Page:

--------------------

Pandemonium

September 2, 2008

Tools of the Trade – Part Five: Pot Pourri

Filed under: Games Development,Tools and Software Development,XNA — bittermanandy @ 11:02 pm

I think that FxCop, Reflector, CLRProfiler, and PIX – all of which I’ve previously discussed in some detail – are the most useful, bread-and-butter tools you’ll use in your XNA development. (In fact, all but perhaps PIX are useful regardless of whether you’re writing games or applications). There are of course many, many more tools, each with their uses, and I’d like to summarise some of them here. The sign of a good craftsman is using the right tool for the job, so I’d encourage you to explore all the different options available to you. Put bluntly, if you’re spending all your time performing repetitive tasks, or going through endless tweak-test-tweak-test cycles to try and hunt down problems in your code, you’re wasting your time. Your time may not be worth a lot to you, but mine is worth a lot to me, so I for one am always looking out for new tools and I think you should too.

Your primary development tool is Visual Studio itself (the Express version of which is available as a free download – possibly the most amazing free thing ever). I’m going to assume you already have it or you’d not be coding in XNA! However, I can guarantee that you are not using it to it’s full potential. I know I’m not. The reason I can make this guarantee is that the full potential of Visual Studio is huuuuuuuuuge. Almost every day, certainly every week, I discover new things it can do and think “that’s amazing!” Start by keeping up with the Visual Studio Tip of the Day, learn how to write macros, take some time to explore for yourself (especially consider keyboard shortcuts), and look out for plug-ins and extensions too. Project Line Counter is a personal favourite.

--------------------

Stored rows:
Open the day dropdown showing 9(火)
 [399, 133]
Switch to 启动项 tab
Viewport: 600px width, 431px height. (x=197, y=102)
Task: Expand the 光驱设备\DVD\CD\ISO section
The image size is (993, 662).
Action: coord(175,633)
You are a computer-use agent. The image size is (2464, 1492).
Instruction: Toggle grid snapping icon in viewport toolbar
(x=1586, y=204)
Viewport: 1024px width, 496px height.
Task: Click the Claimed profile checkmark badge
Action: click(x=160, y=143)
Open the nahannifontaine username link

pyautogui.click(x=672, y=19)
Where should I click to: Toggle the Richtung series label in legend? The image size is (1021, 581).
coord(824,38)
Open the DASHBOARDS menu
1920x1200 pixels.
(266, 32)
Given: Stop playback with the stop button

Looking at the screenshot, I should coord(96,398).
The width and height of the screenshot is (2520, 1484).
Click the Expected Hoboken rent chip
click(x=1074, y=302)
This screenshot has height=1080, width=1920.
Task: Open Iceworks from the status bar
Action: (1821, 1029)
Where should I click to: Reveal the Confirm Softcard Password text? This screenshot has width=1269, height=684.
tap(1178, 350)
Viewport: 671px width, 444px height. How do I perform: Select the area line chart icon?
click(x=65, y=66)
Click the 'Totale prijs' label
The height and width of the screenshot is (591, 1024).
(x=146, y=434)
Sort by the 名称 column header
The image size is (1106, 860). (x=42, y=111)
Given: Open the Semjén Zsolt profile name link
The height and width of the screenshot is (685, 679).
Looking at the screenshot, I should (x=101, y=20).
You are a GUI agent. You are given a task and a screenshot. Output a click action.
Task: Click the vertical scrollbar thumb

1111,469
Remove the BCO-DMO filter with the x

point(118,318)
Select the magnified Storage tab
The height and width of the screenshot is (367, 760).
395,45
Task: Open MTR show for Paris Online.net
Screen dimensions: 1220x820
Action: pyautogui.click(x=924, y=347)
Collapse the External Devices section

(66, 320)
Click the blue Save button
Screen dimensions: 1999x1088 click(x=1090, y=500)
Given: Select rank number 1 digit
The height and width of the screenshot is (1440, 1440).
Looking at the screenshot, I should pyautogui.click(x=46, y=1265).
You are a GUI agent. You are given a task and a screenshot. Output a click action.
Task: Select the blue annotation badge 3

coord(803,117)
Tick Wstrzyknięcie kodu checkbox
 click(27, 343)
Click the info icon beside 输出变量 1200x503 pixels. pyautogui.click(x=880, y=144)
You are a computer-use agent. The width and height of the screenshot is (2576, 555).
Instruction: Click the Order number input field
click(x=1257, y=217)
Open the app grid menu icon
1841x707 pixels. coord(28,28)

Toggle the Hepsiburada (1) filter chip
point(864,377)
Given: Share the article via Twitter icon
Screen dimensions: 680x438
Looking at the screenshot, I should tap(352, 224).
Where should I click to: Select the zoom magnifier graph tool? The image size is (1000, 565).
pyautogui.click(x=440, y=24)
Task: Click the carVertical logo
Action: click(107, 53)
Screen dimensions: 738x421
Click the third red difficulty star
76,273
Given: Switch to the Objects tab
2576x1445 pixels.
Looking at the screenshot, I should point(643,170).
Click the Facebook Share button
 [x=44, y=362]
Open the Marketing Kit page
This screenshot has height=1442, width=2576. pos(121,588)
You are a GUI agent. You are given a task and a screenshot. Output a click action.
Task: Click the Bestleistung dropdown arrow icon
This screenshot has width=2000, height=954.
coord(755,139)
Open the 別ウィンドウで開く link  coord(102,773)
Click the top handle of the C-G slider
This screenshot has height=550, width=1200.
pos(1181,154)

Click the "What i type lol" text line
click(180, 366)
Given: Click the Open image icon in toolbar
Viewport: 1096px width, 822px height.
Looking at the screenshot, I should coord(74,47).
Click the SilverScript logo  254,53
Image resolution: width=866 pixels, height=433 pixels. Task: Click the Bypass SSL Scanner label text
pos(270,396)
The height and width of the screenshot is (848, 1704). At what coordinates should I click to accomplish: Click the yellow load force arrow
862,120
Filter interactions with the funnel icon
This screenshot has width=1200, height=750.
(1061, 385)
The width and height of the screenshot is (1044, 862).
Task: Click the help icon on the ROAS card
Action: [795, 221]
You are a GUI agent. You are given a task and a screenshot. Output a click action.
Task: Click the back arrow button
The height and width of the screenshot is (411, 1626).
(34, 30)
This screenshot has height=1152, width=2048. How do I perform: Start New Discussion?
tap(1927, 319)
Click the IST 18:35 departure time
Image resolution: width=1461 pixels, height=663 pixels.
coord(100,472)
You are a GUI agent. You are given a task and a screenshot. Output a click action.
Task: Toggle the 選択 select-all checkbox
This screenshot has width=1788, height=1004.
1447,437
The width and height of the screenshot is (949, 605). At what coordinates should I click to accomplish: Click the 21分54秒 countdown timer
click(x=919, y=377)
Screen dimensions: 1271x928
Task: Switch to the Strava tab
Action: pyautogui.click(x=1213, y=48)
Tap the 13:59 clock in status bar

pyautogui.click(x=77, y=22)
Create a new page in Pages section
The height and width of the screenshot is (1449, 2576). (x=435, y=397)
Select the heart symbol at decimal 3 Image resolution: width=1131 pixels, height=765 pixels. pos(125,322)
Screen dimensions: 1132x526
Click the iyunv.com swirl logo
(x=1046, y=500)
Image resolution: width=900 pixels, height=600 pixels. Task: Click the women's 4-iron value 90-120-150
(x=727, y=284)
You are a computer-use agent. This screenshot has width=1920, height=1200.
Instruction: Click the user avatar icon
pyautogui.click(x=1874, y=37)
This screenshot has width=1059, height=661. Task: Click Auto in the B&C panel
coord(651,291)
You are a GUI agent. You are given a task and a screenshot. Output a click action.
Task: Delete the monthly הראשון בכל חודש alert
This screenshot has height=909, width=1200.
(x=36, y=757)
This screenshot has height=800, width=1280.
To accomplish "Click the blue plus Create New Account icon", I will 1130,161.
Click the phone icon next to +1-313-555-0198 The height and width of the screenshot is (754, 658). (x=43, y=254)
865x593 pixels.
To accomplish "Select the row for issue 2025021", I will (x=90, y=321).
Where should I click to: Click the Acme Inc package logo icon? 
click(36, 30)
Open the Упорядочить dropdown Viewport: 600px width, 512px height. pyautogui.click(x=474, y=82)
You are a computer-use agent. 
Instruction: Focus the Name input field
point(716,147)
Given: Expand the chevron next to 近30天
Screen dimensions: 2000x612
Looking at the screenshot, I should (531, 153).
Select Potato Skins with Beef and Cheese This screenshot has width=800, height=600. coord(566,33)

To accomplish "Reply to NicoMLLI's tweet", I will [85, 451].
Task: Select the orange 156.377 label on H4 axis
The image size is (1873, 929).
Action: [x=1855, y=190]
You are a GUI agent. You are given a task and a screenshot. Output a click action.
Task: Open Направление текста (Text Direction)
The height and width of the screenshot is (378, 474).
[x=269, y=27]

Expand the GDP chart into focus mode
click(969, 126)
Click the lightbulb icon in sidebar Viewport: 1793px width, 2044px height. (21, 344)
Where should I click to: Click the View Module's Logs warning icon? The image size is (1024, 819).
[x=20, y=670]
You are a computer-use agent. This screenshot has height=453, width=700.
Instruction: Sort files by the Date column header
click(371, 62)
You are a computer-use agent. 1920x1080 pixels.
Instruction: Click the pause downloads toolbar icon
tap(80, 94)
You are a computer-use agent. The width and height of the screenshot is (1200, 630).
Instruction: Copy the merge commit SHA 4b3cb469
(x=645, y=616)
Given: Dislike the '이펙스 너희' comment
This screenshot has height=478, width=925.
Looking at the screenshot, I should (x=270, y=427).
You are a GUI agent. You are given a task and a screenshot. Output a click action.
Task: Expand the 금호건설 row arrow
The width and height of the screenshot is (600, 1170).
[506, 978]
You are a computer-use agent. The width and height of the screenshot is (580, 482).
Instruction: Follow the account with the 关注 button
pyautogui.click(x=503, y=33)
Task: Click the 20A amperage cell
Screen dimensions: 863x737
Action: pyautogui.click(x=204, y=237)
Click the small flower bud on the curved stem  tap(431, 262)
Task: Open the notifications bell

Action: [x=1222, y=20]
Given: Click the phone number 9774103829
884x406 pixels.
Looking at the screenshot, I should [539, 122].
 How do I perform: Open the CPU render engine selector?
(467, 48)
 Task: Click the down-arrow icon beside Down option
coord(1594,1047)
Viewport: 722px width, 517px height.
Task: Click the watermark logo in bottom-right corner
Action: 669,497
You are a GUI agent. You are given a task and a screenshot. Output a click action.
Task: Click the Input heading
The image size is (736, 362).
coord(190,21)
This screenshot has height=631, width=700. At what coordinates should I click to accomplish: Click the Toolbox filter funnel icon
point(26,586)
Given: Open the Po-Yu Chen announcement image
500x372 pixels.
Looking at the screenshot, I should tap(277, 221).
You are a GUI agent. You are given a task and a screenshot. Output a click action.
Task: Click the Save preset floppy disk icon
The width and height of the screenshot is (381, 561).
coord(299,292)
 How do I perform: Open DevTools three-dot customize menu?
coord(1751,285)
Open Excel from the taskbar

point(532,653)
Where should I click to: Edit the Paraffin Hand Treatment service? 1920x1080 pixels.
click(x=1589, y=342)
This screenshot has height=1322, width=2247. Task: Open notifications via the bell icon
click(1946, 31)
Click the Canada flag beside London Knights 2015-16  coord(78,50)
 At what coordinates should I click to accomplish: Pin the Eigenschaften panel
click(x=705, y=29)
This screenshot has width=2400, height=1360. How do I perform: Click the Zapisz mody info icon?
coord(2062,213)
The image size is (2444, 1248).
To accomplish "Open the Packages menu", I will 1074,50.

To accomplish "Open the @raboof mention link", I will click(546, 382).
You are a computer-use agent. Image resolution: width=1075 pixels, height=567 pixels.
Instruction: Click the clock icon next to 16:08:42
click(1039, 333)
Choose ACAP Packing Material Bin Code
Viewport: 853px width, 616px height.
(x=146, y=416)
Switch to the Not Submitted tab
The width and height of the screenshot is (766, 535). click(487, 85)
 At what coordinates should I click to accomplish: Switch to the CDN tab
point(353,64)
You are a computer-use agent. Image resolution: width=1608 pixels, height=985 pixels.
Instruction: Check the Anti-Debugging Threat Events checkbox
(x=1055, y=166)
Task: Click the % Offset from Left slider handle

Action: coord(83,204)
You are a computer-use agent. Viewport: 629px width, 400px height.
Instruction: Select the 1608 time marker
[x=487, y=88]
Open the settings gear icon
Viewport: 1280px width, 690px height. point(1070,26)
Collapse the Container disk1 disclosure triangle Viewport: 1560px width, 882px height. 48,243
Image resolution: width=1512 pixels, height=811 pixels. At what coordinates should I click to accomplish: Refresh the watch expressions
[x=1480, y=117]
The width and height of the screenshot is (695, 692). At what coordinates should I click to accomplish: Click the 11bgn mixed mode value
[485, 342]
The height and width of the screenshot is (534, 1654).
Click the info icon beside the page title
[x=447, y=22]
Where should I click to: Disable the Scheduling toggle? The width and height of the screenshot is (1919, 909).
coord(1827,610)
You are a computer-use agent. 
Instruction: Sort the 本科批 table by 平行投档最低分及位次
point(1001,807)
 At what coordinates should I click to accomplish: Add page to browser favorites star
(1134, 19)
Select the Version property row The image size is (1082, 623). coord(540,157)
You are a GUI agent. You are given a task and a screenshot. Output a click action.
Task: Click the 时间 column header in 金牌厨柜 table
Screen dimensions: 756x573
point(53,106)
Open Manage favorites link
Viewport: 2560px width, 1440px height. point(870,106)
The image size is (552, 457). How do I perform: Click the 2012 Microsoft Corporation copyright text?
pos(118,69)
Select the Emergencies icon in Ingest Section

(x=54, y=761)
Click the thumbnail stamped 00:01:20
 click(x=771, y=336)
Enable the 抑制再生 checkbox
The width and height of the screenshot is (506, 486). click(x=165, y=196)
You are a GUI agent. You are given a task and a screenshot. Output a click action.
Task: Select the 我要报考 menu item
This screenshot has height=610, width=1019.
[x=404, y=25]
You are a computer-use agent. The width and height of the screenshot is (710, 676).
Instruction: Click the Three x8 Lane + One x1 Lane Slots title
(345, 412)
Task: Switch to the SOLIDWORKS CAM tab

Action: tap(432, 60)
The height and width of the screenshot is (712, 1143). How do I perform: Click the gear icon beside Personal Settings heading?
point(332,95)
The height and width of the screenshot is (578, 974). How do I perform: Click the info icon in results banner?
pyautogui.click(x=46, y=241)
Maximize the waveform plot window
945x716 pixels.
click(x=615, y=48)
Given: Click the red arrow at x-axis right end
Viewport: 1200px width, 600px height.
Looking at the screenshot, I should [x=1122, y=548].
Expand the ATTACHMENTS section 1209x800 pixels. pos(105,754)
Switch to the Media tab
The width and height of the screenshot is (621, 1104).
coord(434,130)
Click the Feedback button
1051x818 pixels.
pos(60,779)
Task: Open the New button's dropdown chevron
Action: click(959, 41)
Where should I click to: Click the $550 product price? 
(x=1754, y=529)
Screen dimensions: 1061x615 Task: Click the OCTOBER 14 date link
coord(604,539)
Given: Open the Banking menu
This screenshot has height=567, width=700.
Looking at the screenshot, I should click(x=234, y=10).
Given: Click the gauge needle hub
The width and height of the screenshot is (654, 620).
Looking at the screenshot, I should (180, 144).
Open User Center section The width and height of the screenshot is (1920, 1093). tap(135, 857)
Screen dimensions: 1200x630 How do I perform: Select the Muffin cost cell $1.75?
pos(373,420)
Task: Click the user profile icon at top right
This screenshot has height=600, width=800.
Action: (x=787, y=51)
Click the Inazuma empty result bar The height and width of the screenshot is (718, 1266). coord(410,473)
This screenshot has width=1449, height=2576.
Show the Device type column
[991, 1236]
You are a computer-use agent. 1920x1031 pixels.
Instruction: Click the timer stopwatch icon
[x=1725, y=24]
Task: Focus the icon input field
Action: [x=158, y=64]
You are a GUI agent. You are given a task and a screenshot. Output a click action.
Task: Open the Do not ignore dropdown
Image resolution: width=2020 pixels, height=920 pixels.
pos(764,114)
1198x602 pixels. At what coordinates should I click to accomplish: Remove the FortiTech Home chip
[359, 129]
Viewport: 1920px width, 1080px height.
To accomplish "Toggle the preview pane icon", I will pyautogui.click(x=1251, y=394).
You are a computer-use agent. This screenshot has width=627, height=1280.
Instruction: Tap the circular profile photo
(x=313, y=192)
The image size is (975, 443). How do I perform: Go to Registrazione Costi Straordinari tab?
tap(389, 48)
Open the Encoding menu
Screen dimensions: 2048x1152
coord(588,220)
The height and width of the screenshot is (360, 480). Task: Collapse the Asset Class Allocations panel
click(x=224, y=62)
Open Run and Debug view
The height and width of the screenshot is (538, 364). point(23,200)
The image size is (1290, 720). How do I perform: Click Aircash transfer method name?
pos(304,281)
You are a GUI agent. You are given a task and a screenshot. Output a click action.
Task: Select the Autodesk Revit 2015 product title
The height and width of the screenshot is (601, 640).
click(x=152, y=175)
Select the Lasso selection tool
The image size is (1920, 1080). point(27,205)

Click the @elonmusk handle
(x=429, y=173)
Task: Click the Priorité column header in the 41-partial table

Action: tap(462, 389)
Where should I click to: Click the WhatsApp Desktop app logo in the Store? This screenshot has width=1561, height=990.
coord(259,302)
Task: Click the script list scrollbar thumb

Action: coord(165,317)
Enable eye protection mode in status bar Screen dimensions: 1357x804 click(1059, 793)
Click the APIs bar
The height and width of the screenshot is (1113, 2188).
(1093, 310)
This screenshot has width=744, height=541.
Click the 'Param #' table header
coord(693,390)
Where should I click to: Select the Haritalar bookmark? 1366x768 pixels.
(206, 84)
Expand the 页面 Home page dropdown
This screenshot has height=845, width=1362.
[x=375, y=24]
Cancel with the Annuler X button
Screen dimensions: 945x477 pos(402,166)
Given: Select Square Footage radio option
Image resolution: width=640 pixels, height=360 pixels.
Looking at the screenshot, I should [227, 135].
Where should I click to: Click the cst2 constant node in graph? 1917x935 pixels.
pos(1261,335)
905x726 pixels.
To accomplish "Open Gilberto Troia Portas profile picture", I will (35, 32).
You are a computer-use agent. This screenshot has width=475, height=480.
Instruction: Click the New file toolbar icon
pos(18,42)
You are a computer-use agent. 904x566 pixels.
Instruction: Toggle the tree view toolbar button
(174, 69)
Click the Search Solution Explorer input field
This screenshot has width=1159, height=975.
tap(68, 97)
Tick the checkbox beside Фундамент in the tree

--------------------

Exercise tasks:
1) Transcribe the post on XNA development tools from "I think that" to "you should too.".
2) Which four tools does the post on XNA development tools call the most useful for XNA work?

Completed exercise:
1)
I think that FxCop, Reflector, CLRProfiler, and PIX – all of which I’ve previously discussed in some detail – are the most useful, bread-and-butter tools you’ll use in your XNA development. (In fact, all but perhaps PIX are useful regardless of whether you’re writing games or applications). There are of course many, many more tools, each with their uses, and I’d like to summarise some of them here. The sign of a good craftsman is using the right tool for the job, so I’d encourage you to explore all the different options available to you. Put bluntly, if you’re spending all your time performing repetitive tasks, or going through endless tweak-test-tweak-test cycles to try and hunt down problems in your code, you’re wasting your time. Your time may not be worth a lot to you, but mine is worth a lot to me, so I for one am always looking out for new tools and I think you should too.

2) FxCop, Reflector, CLRProfiler, and PIX.